REQUIREMENT: Could you return only the lines that run from the line with "The height and width of the screenshot is (800, 1440)." through the final line of the data, exactly as they stand?

(Dataset entries)

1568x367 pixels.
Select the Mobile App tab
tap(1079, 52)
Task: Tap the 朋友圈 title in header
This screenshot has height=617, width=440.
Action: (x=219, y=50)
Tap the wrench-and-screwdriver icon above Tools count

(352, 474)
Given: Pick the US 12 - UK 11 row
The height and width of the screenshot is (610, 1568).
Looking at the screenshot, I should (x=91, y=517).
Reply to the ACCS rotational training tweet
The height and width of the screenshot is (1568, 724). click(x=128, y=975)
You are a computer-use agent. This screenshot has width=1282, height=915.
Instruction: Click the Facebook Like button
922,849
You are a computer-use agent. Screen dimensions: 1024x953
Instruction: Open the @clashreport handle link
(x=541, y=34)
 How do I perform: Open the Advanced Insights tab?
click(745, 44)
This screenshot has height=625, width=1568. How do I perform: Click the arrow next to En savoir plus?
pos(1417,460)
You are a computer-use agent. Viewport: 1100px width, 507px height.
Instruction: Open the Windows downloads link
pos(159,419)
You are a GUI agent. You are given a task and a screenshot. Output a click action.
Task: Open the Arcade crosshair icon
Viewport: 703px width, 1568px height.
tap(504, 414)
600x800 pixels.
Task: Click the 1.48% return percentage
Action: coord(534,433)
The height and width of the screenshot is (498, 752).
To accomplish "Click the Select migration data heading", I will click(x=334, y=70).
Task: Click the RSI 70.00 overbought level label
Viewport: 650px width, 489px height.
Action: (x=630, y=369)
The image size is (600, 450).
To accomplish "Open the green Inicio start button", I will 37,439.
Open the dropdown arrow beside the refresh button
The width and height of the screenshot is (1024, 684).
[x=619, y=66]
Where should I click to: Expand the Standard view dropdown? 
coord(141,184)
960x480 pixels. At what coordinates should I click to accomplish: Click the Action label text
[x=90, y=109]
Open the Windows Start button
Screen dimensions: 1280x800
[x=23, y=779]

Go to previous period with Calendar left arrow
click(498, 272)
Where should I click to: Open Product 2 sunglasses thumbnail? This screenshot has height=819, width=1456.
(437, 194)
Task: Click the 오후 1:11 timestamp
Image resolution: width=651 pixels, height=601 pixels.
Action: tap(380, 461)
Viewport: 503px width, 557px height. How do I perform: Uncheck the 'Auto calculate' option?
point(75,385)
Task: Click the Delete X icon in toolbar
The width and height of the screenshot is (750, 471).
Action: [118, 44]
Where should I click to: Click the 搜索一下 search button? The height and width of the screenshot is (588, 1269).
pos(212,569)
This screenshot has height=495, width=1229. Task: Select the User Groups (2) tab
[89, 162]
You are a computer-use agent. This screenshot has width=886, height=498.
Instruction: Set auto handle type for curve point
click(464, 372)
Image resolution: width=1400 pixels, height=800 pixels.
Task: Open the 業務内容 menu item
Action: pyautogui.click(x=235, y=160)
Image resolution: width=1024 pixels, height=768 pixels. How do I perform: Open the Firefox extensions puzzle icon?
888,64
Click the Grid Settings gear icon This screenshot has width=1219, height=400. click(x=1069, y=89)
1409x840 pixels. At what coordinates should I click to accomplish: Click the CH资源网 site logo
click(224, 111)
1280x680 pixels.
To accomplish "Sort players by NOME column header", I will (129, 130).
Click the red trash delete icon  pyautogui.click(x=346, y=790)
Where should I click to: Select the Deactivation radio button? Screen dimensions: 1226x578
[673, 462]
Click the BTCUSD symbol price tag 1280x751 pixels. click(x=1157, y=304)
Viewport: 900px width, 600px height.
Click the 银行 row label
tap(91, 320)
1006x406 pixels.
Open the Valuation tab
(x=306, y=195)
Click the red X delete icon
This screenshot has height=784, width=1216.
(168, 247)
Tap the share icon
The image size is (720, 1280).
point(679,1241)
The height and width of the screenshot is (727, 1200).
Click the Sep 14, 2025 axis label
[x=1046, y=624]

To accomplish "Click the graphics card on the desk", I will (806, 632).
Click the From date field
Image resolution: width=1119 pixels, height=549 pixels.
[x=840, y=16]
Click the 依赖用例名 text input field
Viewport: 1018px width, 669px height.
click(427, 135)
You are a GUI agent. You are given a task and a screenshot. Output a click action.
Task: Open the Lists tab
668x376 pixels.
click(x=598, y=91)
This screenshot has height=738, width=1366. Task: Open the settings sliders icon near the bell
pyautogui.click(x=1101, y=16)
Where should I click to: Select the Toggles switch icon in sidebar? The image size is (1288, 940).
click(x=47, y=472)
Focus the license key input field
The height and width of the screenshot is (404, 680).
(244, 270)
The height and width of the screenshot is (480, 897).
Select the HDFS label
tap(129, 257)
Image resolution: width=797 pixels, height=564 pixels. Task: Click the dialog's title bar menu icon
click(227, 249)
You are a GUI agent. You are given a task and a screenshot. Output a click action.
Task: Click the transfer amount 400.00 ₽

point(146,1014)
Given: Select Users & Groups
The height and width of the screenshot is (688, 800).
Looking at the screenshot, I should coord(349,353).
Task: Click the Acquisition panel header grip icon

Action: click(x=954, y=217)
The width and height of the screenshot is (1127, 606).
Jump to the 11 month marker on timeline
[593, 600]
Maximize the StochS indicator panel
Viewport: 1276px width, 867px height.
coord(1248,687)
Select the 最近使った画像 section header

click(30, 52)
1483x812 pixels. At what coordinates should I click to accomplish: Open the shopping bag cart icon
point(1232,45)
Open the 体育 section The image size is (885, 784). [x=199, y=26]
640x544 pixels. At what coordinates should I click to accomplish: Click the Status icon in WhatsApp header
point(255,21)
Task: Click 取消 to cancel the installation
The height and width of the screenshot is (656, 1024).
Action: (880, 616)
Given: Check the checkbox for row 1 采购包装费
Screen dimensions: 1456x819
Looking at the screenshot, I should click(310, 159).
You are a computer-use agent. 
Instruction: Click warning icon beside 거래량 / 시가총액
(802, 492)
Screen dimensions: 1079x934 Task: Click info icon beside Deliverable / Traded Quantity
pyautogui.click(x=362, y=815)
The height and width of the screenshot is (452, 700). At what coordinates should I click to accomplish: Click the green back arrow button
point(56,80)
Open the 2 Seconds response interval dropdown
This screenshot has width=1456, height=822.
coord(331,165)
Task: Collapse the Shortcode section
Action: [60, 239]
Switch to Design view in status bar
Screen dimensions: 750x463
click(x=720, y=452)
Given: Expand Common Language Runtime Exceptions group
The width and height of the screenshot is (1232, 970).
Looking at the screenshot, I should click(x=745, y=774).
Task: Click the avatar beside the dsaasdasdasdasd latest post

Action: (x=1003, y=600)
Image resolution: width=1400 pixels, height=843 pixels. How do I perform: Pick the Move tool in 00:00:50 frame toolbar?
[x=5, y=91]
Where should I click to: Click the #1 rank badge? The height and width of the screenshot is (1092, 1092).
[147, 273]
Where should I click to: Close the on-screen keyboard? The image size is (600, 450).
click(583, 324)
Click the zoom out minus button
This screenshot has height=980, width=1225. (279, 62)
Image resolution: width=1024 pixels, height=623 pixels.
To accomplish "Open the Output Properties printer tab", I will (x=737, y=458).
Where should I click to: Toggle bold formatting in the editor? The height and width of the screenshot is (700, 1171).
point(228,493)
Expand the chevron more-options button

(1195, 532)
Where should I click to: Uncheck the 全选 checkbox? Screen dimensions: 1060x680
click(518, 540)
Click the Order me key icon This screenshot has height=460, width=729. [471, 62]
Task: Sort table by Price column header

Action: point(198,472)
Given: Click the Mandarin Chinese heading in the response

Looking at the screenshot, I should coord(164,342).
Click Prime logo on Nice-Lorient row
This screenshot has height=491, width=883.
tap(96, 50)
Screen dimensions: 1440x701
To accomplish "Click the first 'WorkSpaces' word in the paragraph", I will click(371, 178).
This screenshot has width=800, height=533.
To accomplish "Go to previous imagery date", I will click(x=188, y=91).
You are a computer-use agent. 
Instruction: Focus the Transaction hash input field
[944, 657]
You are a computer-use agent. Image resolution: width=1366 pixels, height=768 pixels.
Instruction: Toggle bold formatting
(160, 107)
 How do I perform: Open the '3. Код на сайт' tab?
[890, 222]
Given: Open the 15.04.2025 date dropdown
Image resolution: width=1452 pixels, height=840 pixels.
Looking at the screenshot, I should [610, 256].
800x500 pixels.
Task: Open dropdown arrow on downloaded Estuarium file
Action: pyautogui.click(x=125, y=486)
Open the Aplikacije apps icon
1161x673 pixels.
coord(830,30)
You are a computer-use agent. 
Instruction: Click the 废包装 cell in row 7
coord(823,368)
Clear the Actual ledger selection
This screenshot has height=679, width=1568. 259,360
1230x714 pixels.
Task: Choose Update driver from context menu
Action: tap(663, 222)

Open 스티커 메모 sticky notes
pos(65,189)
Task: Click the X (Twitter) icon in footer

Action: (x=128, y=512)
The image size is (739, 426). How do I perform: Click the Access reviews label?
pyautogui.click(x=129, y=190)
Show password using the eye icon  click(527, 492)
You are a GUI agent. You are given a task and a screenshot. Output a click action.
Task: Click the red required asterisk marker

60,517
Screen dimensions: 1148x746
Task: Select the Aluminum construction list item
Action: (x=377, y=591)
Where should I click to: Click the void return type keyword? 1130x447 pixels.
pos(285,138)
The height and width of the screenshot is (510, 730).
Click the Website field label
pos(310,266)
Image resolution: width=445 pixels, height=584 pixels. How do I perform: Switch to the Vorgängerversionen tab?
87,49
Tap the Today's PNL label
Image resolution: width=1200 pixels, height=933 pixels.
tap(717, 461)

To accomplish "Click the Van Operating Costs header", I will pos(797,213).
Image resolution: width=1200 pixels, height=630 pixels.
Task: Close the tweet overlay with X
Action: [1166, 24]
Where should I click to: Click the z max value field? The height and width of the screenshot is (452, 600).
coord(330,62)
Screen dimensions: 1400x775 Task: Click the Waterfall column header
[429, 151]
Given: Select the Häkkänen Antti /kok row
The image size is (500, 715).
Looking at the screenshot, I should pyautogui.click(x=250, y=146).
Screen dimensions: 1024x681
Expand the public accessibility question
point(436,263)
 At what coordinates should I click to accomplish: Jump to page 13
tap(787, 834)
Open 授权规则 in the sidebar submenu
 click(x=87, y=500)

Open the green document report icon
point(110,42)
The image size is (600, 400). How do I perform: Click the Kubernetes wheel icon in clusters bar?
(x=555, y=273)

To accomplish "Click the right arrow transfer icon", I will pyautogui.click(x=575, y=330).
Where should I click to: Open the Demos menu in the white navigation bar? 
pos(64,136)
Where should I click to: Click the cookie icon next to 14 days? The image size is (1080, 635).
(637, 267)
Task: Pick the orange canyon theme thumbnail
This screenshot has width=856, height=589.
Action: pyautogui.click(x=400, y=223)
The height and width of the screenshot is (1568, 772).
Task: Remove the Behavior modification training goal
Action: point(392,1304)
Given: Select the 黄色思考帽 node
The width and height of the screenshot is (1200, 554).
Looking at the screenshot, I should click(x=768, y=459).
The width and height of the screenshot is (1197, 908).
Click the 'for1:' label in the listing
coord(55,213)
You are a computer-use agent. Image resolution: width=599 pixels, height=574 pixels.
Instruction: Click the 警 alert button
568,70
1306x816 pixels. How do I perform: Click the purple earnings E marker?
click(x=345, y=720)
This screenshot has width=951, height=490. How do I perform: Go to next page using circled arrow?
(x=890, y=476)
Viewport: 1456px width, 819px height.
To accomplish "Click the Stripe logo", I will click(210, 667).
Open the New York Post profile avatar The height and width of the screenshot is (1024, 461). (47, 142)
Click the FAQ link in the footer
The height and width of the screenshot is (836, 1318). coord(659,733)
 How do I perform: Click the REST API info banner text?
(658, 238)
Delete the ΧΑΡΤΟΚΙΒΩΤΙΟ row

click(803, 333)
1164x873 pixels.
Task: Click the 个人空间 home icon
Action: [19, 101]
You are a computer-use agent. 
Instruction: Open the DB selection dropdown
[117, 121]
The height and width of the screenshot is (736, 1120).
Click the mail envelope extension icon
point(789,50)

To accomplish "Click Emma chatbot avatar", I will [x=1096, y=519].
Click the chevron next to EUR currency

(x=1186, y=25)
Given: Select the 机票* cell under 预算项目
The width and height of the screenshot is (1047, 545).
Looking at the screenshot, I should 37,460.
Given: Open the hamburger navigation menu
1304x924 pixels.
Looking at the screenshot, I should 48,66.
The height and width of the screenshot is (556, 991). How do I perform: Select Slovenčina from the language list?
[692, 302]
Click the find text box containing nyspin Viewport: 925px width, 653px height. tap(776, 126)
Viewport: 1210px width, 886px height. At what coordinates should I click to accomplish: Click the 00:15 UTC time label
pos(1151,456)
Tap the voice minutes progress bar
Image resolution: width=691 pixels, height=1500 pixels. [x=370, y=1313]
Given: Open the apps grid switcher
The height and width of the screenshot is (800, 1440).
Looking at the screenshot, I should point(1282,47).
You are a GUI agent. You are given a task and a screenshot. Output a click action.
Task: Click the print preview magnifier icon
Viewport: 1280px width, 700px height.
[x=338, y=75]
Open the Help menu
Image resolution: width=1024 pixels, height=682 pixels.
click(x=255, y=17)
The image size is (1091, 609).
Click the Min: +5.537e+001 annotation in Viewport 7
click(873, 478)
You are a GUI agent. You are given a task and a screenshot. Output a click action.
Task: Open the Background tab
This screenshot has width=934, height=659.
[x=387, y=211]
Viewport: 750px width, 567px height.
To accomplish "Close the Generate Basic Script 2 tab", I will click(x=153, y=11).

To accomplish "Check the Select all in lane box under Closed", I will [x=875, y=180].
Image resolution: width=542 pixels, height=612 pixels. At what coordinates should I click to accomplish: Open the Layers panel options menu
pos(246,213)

EXERCISE ANSWER:
The height and width of the screenshot is (800, 1440).
Looking at the screenshot, I should point(1282,47).
You are a GUI agent. You are given a task and a screenshot. Output a click action.
Task: Click the print preview magnifier icon
Viewport: 1280px width, 700px height.
[x=338, y=75]
Open the Help menu
Image resolution: width=1024 pixels, height=682 pixels.
click(x=255, y=17)
The image size is (1091, 609).
Click the Min: +5.537e+001 annotation in Viewport 7
click(873, 478)
You are a GUI agent. You are given a task and a screenshot. Output a click action.
Task: Open the Background tab
This screenshot has width=934, height=659.
[x=387, y=211]
Viewport: 750px width, 567px height.
To accomplish "Close the Generate Basic Script 2 tab", I will click(x=153, y=11).

To accomplish "Check the Select all in lane box under Closed", I will [x=875, y=180].
Image resolution: width=542 pixels, height=612 pixels. At what coordinates should I click to accomplish: Open the Layers panel options menu
pos(246,213)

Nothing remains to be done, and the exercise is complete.